--- DATA PROVIDED ---

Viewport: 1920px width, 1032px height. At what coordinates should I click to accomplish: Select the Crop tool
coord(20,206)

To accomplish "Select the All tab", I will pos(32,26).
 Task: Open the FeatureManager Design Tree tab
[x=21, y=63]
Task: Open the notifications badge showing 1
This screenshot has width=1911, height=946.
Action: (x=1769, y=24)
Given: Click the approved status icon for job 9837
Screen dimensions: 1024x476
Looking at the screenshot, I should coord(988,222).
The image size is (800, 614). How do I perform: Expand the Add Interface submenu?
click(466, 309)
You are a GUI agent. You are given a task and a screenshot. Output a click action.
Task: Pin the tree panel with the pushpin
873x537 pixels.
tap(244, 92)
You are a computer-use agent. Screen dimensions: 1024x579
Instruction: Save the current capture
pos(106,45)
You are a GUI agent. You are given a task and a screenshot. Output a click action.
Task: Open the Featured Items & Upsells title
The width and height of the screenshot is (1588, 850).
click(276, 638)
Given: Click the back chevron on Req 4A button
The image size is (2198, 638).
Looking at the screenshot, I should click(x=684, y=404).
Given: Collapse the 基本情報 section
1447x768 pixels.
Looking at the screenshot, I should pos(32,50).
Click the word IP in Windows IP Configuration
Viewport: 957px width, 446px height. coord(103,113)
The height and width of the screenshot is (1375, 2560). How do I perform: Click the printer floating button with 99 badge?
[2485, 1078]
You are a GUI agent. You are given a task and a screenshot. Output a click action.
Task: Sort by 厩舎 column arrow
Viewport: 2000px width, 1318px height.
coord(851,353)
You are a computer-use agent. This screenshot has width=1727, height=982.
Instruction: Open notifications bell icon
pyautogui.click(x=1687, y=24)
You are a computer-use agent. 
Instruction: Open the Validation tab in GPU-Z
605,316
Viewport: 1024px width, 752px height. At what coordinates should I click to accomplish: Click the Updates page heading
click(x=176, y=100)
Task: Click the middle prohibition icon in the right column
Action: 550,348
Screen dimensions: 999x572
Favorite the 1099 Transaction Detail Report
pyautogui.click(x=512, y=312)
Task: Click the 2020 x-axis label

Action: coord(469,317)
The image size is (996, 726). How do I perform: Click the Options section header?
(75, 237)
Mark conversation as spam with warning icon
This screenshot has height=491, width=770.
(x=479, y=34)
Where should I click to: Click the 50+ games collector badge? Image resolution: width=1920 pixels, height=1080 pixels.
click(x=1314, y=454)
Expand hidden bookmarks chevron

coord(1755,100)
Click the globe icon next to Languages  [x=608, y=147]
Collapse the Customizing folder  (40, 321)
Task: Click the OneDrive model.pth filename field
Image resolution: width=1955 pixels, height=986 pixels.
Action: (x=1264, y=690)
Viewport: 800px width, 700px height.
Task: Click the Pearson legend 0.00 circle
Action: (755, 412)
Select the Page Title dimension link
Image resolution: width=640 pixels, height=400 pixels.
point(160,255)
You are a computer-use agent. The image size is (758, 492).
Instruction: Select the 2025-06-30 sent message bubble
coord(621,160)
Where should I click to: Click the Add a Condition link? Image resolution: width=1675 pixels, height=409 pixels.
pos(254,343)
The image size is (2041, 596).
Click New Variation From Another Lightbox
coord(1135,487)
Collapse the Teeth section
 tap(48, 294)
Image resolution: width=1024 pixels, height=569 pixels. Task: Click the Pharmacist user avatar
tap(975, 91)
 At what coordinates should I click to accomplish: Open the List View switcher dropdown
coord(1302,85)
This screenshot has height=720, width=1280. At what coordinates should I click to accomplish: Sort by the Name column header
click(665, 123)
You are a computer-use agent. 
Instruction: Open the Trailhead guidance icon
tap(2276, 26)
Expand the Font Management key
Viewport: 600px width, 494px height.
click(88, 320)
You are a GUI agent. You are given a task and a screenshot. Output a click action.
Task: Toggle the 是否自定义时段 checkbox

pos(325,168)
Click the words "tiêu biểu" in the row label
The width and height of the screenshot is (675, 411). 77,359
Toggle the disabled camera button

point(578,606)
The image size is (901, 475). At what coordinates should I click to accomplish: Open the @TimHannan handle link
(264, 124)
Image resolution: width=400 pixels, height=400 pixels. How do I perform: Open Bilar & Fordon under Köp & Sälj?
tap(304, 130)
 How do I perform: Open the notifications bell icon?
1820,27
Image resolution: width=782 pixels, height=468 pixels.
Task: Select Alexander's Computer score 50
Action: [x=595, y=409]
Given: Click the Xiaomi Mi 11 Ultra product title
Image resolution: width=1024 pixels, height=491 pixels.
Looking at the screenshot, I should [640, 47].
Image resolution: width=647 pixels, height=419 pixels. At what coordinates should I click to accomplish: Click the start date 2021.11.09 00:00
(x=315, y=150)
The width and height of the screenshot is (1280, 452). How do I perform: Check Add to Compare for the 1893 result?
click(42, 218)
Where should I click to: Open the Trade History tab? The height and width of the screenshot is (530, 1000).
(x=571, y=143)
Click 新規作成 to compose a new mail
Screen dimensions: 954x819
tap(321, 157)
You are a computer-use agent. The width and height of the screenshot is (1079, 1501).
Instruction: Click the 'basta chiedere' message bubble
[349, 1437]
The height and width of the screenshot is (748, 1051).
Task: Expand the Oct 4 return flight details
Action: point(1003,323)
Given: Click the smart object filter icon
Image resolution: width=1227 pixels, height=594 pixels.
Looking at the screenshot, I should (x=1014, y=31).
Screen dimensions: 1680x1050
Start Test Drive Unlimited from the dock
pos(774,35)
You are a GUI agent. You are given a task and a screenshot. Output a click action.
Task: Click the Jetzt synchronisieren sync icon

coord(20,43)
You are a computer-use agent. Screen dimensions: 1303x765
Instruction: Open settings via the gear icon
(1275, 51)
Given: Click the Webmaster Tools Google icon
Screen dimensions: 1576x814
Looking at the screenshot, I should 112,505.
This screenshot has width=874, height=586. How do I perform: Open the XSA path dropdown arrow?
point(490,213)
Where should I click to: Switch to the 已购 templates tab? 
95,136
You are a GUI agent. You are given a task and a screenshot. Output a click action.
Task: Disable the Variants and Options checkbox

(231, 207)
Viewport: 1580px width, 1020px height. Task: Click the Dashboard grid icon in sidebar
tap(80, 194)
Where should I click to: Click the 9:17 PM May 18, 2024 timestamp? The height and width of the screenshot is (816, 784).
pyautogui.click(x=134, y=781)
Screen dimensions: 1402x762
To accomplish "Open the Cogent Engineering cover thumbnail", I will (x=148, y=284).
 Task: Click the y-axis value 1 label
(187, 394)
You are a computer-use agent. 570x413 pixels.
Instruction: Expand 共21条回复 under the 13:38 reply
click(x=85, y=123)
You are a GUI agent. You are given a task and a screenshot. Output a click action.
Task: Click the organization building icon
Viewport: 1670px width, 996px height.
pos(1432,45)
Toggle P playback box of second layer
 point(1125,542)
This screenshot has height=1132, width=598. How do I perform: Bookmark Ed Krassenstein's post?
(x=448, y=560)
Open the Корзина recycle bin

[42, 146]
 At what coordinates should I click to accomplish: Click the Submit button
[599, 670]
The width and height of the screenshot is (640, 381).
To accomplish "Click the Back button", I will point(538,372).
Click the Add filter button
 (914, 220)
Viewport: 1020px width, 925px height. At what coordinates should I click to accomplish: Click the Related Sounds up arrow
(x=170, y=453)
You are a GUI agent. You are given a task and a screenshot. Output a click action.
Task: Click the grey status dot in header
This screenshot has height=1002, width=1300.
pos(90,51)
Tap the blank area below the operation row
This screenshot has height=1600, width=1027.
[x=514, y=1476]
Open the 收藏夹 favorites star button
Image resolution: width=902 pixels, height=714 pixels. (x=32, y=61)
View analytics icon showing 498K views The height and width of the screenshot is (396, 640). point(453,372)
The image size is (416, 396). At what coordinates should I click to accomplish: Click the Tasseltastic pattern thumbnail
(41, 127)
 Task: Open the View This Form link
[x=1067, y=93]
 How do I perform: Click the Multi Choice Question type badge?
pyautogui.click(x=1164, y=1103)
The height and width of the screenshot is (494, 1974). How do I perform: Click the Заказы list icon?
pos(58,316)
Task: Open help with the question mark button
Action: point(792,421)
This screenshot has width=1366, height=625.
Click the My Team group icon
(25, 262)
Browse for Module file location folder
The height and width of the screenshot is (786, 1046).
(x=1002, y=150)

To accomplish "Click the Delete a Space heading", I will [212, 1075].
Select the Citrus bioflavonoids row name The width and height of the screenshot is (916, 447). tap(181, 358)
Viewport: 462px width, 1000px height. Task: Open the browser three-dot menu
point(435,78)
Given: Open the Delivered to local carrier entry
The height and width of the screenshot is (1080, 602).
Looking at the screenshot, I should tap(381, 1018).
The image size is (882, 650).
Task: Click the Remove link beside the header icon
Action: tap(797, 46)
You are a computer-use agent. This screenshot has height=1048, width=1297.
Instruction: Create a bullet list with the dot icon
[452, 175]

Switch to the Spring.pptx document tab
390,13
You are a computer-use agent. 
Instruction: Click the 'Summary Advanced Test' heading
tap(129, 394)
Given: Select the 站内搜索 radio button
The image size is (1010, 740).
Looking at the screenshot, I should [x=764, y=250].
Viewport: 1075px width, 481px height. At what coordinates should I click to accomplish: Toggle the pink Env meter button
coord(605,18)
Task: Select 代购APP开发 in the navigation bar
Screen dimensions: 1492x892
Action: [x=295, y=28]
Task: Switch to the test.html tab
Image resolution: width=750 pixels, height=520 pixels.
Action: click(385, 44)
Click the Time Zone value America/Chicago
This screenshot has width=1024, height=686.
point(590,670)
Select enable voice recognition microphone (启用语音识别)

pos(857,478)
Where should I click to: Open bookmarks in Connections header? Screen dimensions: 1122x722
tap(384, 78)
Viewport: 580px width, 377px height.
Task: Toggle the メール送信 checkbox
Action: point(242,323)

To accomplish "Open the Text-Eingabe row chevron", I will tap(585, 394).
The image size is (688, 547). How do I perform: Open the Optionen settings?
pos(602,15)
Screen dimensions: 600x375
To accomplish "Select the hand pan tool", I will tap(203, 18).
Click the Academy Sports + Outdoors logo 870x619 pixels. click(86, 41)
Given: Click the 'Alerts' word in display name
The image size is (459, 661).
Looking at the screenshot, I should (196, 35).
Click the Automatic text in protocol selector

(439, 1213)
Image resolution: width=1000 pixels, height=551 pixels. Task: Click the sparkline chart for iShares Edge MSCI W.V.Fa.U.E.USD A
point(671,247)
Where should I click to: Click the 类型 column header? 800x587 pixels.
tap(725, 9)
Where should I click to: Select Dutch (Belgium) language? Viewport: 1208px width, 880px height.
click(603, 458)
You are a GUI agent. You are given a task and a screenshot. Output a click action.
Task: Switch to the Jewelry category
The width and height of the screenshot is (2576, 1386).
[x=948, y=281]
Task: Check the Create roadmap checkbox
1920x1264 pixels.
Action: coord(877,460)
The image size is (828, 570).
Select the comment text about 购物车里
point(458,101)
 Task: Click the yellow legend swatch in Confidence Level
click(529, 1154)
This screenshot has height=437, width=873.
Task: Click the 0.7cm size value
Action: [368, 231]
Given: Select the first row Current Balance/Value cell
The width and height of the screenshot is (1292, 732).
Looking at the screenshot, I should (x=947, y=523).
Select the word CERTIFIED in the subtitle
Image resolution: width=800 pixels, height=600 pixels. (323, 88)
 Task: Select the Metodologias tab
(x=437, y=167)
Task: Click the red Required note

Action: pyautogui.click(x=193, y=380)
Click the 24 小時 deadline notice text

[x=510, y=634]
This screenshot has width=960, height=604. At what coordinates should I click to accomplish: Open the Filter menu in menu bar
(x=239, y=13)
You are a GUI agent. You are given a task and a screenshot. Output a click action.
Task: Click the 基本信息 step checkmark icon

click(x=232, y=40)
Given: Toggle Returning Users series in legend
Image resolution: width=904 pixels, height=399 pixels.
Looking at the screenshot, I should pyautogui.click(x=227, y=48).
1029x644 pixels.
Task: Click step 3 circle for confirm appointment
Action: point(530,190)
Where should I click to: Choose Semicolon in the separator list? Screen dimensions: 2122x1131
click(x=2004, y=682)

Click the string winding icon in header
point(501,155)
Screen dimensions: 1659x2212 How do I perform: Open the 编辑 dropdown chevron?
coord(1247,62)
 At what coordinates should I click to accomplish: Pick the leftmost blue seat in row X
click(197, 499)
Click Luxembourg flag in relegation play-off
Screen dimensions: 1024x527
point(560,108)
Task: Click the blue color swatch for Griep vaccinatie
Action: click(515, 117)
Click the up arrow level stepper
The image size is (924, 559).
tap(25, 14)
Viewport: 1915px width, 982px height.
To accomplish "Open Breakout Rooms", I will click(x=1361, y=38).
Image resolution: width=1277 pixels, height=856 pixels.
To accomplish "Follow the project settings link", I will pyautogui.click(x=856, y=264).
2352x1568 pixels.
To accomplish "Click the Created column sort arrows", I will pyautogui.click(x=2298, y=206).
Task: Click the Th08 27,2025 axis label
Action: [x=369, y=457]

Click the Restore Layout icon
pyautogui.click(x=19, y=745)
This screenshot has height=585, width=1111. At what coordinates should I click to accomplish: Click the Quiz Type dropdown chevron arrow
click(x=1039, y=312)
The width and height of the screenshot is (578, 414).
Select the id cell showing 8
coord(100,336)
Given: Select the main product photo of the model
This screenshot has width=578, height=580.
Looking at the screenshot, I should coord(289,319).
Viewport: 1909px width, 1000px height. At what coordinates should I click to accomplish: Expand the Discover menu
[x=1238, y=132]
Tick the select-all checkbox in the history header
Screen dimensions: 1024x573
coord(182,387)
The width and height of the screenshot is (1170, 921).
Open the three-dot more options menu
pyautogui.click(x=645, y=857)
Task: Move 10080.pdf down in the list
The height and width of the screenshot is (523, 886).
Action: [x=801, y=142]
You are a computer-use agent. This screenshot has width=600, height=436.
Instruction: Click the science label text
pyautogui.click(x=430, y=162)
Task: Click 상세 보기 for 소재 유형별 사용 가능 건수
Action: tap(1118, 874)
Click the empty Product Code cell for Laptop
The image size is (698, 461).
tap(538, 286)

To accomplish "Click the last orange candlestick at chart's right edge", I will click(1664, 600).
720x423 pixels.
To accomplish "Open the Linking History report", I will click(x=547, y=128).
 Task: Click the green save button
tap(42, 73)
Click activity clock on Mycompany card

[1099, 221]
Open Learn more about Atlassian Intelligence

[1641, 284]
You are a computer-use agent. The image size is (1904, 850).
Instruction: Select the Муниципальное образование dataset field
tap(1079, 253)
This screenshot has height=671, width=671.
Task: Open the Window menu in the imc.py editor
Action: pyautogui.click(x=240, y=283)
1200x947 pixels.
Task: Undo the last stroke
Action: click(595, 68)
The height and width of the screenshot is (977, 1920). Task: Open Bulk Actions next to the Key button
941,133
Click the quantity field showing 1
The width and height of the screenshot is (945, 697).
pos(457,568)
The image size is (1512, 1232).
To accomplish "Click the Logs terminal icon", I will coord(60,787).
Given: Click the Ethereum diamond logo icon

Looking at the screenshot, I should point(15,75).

---

• _SET TASK_: Starting at the line that contains "Click the quantity field showing 1" and continuing through the end of the material, reproduce those lines with "terminal" changed to "console", leaving all else unchanged.

• _OUTPUT BELOW_:
Click the quantity field showing 1
The width and height of the screenshot is (945, 697).
pos(457,568)
The image size is (1512, 1232).
To accomplish "Click the Logs console icon", I will coord(60,787).
Given: Click the Ethereum diamond logo icon

Looking at the screenshot, I should point(15,75).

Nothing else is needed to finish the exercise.